## Task objective:
Please report, as a single number with no other text, how many lines of the listing contain "game".

## Provided information:
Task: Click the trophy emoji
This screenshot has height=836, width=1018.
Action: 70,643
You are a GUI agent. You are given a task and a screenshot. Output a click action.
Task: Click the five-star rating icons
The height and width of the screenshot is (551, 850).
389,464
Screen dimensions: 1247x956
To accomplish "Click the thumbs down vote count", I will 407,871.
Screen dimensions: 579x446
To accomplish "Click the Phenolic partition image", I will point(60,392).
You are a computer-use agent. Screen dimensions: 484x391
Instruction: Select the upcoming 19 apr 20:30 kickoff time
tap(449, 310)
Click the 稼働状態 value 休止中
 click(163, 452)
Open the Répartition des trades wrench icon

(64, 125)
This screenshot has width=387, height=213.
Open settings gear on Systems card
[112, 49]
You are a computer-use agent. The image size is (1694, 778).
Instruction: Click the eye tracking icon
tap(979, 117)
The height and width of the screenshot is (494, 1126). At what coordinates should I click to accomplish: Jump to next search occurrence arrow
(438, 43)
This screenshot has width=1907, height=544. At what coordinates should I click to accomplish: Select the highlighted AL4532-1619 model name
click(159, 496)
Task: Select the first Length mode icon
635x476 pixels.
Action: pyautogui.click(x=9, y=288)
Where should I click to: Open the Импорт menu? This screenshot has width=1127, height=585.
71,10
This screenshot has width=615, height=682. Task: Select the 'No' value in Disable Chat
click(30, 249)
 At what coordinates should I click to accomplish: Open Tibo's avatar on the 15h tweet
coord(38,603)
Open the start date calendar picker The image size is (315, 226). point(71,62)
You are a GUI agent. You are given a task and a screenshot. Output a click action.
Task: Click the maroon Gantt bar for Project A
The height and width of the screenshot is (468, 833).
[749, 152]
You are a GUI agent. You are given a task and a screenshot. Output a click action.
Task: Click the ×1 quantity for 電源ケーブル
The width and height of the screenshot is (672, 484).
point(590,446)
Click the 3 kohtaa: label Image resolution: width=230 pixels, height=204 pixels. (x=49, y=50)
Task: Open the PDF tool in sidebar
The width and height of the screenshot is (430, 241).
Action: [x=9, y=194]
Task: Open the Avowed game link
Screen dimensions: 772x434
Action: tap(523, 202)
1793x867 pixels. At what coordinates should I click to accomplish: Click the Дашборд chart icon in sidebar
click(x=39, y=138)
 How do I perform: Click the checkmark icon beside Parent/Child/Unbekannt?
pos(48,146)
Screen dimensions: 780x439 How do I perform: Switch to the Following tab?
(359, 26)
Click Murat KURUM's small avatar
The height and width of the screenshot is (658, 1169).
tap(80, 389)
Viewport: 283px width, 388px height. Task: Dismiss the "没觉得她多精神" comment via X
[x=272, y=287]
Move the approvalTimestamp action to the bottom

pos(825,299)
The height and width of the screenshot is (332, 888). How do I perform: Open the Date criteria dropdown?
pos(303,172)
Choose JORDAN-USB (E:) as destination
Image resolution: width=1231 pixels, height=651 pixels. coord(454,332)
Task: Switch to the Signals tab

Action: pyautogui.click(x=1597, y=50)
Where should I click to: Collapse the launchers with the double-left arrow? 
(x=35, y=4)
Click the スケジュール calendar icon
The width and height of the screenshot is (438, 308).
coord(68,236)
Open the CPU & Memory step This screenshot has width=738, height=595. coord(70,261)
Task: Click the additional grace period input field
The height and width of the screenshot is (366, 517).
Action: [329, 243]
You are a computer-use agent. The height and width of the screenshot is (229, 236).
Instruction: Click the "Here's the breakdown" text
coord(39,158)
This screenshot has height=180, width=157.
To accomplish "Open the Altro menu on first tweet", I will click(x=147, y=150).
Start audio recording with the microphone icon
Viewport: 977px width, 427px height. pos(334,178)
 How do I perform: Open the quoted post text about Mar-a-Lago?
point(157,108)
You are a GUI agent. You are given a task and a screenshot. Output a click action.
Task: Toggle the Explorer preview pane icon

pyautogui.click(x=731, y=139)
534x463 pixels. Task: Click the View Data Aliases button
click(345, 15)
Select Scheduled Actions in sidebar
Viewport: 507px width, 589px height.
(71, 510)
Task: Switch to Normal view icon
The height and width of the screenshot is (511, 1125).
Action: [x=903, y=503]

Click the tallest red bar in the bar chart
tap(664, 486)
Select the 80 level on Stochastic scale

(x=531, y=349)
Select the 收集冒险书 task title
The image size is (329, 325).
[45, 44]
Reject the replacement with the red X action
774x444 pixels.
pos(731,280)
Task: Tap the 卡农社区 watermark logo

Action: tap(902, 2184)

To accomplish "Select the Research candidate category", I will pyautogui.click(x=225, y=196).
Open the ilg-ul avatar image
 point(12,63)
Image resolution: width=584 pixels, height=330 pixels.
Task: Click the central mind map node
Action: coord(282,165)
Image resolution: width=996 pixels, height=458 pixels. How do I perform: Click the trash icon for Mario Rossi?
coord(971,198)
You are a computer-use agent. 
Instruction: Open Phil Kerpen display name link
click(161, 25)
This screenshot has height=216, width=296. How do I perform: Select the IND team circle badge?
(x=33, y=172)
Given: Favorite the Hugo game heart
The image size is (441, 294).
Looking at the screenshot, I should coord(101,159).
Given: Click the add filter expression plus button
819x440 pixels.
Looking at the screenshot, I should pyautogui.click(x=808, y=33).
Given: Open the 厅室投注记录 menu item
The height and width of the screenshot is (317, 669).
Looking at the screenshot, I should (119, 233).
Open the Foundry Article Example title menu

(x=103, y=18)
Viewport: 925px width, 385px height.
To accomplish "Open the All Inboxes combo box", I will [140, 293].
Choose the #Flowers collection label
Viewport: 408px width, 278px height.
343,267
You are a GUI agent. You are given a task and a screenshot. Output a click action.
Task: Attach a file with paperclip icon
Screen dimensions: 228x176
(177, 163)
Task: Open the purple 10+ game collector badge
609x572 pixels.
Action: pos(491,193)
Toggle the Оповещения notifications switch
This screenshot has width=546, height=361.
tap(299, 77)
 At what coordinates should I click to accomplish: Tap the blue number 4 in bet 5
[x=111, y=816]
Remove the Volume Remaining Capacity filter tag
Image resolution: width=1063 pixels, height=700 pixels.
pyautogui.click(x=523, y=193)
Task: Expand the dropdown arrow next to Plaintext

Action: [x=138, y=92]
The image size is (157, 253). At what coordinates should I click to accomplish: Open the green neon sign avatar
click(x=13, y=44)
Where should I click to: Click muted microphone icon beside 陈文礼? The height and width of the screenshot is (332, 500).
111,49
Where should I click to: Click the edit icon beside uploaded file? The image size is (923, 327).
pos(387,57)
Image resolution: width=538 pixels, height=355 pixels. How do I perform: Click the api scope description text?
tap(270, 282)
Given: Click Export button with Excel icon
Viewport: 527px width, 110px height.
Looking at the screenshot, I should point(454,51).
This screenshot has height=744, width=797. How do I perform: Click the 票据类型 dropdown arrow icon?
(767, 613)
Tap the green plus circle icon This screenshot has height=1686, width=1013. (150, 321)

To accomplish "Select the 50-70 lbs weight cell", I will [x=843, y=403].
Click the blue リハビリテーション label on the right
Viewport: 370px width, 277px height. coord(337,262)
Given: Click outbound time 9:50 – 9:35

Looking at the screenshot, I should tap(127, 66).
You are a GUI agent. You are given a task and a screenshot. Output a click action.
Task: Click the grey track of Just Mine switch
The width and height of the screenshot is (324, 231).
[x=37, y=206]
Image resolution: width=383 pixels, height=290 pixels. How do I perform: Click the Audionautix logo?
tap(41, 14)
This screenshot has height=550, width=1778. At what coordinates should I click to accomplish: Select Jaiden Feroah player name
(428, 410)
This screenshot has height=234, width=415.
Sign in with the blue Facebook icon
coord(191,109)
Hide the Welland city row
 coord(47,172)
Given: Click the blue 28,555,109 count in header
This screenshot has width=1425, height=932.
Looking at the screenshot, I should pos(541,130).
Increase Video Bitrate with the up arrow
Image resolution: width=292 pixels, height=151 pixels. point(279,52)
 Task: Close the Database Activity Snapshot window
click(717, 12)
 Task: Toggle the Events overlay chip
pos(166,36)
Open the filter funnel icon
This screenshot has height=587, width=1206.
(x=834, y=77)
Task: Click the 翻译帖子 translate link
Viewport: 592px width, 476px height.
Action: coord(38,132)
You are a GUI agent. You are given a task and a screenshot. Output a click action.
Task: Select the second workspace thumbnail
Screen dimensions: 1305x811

## Written solution:
3